What is asked: Count the lines in the listing below that contain the word "header", and reply with only that number.

:: Items ::

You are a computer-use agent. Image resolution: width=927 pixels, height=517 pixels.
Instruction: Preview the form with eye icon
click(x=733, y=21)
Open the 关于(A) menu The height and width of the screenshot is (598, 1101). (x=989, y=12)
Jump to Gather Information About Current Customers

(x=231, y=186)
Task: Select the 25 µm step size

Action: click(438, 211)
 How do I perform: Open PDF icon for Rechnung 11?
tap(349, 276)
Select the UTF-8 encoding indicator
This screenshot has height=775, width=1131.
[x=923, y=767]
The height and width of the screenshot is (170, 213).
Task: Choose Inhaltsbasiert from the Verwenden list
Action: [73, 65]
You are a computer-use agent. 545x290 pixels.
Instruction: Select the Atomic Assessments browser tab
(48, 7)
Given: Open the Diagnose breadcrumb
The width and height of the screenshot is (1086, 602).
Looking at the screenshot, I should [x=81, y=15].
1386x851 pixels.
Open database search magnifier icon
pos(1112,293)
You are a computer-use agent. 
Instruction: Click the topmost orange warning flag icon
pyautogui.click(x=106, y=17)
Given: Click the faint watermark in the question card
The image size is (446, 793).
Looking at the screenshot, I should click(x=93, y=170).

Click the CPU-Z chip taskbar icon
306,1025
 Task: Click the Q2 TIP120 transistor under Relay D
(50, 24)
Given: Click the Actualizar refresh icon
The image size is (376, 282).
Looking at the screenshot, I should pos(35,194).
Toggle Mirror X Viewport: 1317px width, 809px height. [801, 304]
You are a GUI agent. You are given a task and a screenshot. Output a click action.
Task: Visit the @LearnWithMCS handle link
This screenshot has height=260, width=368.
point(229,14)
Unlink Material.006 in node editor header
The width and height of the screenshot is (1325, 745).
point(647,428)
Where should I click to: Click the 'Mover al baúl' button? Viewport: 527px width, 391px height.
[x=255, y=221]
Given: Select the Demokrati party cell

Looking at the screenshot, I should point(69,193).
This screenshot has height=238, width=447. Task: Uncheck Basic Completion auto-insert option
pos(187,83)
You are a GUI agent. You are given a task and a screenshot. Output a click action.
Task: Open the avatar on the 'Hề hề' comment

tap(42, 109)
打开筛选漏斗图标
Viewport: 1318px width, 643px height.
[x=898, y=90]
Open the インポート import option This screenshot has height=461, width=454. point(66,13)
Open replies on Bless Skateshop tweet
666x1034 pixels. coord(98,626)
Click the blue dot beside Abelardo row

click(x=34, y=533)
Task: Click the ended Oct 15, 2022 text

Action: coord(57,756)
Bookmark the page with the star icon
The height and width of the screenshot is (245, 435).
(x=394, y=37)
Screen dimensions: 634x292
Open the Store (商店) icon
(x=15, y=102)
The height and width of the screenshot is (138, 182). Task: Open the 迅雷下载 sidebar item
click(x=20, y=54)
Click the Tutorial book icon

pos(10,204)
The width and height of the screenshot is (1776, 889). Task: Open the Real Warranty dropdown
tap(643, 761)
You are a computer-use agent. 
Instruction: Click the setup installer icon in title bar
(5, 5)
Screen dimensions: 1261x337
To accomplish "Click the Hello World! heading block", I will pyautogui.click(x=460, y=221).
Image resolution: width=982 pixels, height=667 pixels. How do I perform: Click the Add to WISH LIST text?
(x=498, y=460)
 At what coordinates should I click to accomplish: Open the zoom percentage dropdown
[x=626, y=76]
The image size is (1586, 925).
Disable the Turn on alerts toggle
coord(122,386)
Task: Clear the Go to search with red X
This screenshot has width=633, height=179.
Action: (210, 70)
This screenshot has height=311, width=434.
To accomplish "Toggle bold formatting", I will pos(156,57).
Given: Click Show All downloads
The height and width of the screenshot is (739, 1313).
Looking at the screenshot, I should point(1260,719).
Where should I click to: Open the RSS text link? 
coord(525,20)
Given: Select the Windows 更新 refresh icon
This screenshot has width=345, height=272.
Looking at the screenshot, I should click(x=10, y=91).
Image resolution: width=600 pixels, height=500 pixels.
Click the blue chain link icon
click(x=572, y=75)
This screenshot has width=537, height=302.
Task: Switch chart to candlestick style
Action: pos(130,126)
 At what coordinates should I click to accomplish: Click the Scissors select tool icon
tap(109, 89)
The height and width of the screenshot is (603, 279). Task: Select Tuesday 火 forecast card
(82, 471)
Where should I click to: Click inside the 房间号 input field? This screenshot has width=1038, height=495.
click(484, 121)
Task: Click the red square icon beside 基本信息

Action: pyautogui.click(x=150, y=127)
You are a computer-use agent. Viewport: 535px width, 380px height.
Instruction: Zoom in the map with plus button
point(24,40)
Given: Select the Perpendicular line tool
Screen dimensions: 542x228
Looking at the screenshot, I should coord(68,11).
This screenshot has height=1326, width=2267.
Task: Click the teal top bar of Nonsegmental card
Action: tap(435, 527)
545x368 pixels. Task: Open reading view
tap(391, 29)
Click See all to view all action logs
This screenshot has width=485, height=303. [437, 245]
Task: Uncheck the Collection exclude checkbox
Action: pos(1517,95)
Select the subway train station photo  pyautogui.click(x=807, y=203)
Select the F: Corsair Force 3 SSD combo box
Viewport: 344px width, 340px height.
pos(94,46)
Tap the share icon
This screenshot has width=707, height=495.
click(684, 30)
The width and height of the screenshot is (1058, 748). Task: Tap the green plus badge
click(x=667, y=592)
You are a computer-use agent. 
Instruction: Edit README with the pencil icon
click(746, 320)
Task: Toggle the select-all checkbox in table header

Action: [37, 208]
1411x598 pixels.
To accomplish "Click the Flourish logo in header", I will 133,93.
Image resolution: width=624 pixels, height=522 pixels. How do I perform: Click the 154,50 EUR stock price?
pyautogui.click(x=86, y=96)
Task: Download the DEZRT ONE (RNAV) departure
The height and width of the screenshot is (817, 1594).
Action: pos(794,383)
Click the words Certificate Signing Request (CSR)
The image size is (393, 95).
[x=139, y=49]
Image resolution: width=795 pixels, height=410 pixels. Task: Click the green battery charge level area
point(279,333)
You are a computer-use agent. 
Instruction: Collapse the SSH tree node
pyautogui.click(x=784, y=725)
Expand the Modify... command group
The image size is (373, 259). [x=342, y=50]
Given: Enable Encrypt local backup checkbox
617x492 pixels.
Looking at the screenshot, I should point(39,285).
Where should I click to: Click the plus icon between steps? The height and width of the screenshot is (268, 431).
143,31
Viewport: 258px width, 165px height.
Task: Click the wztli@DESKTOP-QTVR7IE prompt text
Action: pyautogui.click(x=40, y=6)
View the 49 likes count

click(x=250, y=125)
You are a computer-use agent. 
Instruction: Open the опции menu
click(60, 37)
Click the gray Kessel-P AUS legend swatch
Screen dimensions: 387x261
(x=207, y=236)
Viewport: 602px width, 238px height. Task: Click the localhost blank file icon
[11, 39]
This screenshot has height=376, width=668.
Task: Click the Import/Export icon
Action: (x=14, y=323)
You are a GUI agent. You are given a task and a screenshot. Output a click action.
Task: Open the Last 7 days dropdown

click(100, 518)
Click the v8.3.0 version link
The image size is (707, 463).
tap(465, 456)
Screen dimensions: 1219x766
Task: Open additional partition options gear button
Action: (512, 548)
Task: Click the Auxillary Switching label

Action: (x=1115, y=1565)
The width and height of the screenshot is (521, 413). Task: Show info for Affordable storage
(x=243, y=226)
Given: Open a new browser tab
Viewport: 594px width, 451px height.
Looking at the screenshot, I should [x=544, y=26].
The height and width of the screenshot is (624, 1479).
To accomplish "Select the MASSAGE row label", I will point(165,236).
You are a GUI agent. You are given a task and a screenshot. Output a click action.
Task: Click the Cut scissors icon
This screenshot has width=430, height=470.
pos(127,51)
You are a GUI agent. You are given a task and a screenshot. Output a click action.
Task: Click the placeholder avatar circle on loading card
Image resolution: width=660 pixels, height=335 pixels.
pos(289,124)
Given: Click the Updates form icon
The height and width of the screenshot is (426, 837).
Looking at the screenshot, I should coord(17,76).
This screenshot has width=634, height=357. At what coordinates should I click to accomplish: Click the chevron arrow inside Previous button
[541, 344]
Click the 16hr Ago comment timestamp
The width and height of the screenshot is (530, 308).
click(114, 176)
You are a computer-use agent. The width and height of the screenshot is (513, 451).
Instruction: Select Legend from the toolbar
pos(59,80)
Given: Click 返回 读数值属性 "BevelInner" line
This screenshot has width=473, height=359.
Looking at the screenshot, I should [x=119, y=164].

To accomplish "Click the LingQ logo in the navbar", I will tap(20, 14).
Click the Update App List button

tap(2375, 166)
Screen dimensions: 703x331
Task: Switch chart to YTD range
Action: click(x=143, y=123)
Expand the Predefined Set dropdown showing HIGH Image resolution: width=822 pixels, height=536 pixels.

:::

Exercise result: 3